*** DOCUMENT PASSAGE

Following these recommendations, the Code on Wages was introduced in the Lok Sabha in August 2017.  The Code consolidates four laws related to minimum wages, payment of wages and bonus, and a law prohibiting discrimination between men and women during recruitment promotion and wage payment.

The Code was subsequently referred to the Standing Committee on Labour for examination.  The Committee has met some experts and stakeholders to hear their views.  In this context, we explain the current laws, key provisions of the Code, and some issues to consider.

Who will be entitled to minimum wages?

Currently, the Minimum Wages Act, 1948 lists the employments where employers are required to pay minimum wages to workers.  The Act applies to the organised sector as well as certain workers in the unorganised sector such as agricultural workers.  The centre and states may add more employments to this list and mandate that minimum wages be paid for those jobs as well.[2]  At present, there are more than 1700 employments notified by the central and state governments.[3]

The Code proposes to do away with the concept of bringing specific jobs under the Act, and mandates that minimum wages be paid for all types of employment – irrespective of whether they are in the organised or the unorganised sector.

The unorganised sector comprises 92% of the total workforce in the country.1  A large proportion of these workers are currently not covered by the Minimum Wages Act, 1948.  Experts have noted that over 90% of the workers in the unorganised sector do not have a written contract, which hampers the enforcement of various labour laws.[4]   

Will minimum wages be uniform across the country?

No, different states will set their respective minimum wages.  In addition, the Code introduces a national minimum wage which will be set by the central government.  This will act as a floor for state governments to set their respective minimum wages.  The central government may set different national minimum wages for different states or regions.  For example, the centre can set a national minimum wage of Rs 10,000 for Uttar Pradesh and Rs 12,000 for Tamil Nadu.  Both of these states would then have to set their minimum wages either equal to or more than the national minimum wage applicable in that state.

******

TASKS TO CARRY OUT:
1. Reproduce the passage on the Code on Wages word for word, starting with "The Code was" and going on through "to minimum wages?".
2. Carry on with the explanation of the Code on Wages from the point where it stops.

*** INFORMATION GIVEN

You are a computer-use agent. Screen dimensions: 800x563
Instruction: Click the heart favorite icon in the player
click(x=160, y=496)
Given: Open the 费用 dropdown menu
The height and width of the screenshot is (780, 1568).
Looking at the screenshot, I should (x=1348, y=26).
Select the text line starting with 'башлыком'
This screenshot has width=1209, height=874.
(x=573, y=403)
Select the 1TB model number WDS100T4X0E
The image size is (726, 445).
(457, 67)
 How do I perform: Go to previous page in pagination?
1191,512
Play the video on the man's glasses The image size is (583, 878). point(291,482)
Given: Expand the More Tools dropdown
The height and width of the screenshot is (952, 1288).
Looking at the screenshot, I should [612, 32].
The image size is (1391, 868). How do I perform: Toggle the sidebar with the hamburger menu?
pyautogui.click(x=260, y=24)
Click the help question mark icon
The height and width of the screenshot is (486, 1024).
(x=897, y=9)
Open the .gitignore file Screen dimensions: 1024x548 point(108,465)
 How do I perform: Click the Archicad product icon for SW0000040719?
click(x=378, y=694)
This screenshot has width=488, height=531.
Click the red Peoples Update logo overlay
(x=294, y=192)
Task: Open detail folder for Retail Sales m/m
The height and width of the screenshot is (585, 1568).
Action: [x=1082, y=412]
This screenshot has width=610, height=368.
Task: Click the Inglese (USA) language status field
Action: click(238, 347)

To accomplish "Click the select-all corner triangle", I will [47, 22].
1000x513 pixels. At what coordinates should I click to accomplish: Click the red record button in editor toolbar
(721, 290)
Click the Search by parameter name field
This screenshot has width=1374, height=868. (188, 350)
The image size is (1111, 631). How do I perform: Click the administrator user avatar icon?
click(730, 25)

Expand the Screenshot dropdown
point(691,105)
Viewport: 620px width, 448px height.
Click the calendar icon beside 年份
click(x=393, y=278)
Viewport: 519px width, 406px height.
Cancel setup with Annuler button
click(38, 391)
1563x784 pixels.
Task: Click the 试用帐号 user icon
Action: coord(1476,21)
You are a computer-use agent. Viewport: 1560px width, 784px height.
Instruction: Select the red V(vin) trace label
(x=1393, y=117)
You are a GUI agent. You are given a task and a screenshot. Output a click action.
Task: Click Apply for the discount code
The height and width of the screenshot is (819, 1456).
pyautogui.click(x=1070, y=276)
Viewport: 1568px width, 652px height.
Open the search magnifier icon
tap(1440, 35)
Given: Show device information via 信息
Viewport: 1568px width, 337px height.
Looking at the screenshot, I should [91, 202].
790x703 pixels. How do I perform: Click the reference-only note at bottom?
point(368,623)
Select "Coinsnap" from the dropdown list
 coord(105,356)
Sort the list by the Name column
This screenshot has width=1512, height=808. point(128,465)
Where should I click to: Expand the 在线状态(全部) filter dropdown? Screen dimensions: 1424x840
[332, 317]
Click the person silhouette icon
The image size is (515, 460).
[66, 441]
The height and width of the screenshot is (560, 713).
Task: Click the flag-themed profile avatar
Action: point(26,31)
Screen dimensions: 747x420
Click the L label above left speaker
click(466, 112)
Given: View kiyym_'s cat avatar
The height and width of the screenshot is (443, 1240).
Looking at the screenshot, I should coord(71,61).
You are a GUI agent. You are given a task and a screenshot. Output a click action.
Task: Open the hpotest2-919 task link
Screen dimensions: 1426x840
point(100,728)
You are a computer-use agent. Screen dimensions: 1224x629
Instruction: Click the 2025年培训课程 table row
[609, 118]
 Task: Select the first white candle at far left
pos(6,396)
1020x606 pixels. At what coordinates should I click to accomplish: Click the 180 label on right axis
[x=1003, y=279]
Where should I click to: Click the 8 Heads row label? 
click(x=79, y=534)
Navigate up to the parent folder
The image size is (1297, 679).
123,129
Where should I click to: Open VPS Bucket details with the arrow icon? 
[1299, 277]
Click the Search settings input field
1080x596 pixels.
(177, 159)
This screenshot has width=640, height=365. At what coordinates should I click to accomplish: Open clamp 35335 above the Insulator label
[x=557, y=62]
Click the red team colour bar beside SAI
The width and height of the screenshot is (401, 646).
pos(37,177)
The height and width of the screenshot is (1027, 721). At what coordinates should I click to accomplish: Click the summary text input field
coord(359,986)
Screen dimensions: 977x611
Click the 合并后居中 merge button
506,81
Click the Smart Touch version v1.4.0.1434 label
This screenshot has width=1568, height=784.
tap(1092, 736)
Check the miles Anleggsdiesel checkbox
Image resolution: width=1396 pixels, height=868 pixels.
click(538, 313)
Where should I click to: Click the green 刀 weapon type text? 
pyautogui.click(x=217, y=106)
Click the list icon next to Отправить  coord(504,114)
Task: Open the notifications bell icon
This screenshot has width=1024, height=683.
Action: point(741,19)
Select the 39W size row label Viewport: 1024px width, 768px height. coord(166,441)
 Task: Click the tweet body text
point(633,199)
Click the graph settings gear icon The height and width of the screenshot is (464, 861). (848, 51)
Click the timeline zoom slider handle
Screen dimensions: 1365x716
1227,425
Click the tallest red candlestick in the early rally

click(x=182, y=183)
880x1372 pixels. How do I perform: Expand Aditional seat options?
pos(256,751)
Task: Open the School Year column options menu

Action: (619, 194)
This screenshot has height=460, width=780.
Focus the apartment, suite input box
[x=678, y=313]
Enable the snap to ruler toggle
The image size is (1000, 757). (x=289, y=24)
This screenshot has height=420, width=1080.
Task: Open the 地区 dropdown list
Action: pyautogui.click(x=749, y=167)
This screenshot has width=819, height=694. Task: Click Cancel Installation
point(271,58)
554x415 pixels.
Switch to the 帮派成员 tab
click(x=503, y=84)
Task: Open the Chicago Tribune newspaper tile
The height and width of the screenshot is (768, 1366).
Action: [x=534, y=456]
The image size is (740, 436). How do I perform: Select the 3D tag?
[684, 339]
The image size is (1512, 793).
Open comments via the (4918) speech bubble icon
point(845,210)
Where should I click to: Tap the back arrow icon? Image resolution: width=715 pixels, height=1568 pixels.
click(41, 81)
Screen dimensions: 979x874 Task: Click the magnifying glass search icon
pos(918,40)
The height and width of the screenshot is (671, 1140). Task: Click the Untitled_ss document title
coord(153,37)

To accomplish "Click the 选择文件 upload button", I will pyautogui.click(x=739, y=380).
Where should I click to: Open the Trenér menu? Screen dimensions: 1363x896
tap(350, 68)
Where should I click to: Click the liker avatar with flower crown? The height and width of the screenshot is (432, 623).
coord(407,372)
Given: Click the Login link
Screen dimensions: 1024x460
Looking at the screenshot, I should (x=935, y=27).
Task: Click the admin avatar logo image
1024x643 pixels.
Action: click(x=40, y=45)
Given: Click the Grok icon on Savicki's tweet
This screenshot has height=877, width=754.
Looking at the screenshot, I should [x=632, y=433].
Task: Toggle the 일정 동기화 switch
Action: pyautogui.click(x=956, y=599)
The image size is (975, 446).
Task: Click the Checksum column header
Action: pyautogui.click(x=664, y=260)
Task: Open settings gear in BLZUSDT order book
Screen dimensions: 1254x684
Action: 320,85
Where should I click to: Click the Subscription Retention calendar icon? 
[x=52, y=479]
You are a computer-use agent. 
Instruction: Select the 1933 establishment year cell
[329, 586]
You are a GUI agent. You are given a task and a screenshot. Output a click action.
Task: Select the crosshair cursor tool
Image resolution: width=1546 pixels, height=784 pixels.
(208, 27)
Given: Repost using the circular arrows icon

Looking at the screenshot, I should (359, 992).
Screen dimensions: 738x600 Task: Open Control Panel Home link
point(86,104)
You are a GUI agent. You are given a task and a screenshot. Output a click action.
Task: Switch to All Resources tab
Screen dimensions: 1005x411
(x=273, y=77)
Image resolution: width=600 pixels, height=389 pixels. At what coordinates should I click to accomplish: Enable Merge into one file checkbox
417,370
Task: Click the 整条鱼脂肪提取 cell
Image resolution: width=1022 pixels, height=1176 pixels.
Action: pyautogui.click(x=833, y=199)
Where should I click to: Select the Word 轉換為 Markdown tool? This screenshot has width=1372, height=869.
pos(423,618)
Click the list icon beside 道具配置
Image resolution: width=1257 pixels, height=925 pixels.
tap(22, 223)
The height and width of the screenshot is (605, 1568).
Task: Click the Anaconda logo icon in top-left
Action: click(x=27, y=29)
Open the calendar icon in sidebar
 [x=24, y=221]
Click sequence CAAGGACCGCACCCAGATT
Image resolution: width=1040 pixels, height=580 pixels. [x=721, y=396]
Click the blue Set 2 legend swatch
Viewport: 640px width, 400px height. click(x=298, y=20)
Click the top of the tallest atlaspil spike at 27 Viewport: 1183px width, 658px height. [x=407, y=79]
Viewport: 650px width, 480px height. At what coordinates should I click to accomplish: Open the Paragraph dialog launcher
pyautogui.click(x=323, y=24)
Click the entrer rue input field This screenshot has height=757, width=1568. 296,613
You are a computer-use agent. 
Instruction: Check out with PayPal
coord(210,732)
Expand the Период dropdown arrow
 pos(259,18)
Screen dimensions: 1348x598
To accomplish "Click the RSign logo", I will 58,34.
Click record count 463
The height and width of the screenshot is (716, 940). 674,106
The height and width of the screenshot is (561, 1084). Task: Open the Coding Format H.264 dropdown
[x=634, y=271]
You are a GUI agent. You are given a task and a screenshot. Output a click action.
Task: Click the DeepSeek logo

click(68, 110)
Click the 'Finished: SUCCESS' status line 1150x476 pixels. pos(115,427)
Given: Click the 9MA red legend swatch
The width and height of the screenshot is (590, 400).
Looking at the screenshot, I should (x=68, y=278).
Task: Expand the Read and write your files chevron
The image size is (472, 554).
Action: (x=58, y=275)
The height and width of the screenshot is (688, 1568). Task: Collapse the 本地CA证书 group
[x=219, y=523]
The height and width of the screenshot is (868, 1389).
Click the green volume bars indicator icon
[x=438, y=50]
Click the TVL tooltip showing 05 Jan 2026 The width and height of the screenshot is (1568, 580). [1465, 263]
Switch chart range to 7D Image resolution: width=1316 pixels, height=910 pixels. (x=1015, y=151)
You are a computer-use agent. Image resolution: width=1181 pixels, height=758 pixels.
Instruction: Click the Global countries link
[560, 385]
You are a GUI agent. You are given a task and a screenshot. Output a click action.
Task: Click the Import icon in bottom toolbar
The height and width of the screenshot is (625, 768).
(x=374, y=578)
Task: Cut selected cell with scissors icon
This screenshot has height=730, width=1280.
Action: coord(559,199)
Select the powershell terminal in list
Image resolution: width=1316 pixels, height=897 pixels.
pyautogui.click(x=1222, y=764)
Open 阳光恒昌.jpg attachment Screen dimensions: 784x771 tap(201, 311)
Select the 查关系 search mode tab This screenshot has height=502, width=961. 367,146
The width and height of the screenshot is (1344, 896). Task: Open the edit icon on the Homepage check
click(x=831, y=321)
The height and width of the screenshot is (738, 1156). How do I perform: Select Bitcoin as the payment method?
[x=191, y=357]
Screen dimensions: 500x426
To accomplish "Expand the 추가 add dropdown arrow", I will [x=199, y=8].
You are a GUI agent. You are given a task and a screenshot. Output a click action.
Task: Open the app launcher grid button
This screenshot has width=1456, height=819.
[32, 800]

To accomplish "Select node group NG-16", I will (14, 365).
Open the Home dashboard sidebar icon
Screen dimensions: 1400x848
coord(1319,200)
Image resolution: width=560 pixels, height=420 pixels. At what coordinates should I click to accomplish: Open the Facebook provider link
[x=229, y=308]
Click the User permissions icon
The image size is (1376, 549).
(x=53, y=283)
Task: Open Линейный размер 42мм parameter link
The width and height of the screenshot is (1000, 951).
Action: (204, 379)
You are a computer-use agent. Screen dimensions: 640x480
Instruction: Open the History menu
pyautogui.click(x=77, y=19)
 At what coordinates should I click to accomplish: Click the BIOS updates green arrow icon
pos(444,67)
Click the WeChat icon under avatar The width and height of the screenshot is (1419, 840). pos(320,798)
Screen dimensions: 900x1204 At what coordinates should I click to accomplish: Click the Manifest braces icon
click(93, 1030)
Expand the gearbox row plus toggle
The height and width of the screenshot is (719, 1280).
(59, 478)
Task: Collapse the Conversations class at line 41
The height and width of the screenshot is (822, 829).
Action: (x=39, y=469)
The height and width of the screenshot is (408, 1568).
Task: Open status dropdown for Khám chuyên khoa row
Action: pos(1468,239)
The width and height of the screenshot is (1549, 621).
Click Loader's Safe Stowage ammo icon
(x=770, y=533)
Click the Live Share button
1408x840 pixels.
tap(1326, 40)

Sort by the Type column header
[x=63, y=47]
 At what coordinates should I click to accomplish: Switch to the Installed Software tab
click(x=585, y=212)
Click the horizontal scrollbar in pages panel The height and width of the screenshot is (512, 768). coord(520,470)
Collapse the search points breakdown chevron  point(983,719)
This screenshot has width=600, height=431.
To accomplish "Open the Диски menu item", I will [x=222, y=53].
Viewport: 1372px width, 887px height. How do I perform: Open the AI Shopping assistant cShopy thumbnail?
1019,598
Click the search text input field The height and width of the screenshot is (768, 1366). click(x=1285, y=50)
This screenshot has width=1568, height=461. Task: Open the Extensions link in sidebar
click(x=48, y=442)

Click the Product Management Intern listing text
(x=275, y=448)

******

RESULTS FOR THE EXERCISE:
1.
The Code was subsequently referred to the Standing Committee on Labour for examination.  The Committee has met some experts and stakeholders to hear their views.  In this context, we explain the current laws, key provisions of the Code, and some issues to consider.

Who will be entitled to minimum wages?

2.
The manner in which the Code proposes to implement the national minimum wage is different from how it has been thought about in the past.  Earlier, experts had suggested that a single national minimum wage should be introduced for the entire country.1,[5]  This would help in bringing uniformity in minimum wages across states and industries.  In addition, it would ensure that workers receive a minimum income regardless of the region or sector in which they are employed.

The concept of setting a national minimum wage exists in various countries across the world.  For instance, in the United Kingdom one wage rate is set by the central government for the entire country.[6]  On the other hand, in the United States of America, the central government sets a single minimum wage and states are free to set a minimum wage equal to or above this floor.[7]

On what basis will the minimum wages be calculated and fixed?

Currently, the central government sets the minimum wage for certain employments, such as mines, railways or ports among others.  The state governments set the minimum wage for all other employments.  These minimum wages can be fixed based on the basis of different criteria such as type of industry or skill level of the worker.  For example, Kerala mandates that workers in oil mills be paid minimum wages at the rate of Rs 370 per day if they are unskilled, Rs 400 if they are semi-skilled and Rs 430 if they are skilled.[8]

The Code also specifies that the centre or states will fix minimum wages taking into account factors such as skills required and difficulty of work.  In addition, they will also consider price variations while determining the appropriate minimum wage.  This process of fixing minimum wages is similar to the current law.

Will workers be entitled to an overtime for working beyond regular hours?

Currently, the central or state government define the number of hours that constitute a normal working day.  In case an employee works beyond these hours, he is entitled to an overtime rate which is fixed by the government.  As of today, the central government has fixed the overtime rate at 1.5 times normal wages in agriculture and double the normal wages for other employments.[9]

The Code proposes to fix this overtime rate at twice the prevailing wage rate.  International organisations have recommended that overtime should be 1.25 times the regular wage.[10]

Does the Code prohibit gender discrimination between workers?

Currently, the Equal Remuneration Act, 1976 prohibits employers from discriminating in wage payments as well as recruitment of workers on the basis of gender.  The Code subsumes the 1976 Act, and contains specific provisions which prohibit gender discrimination in matters related to wages.  However, unlike in the 1976 Act, the Code does not explicitly prohibit gender discrimination at the stage of recruitment.

How is the Code going to be enforced?

The four Acts being subsumed under the Code specify that inspectors will be appointed to ensure that the laws are being enforced properly.  These inspectors may carry out surprise checks, examine persons, and require them to give information.

The Code introduces the concept of a ‘facilitator’ who will carry out inspections and also provide employers and workers with information on how to improve their compliance with the law.  Inspections will be carried out on the basis of a web-based inspection schedule that will be decided by the central or state government.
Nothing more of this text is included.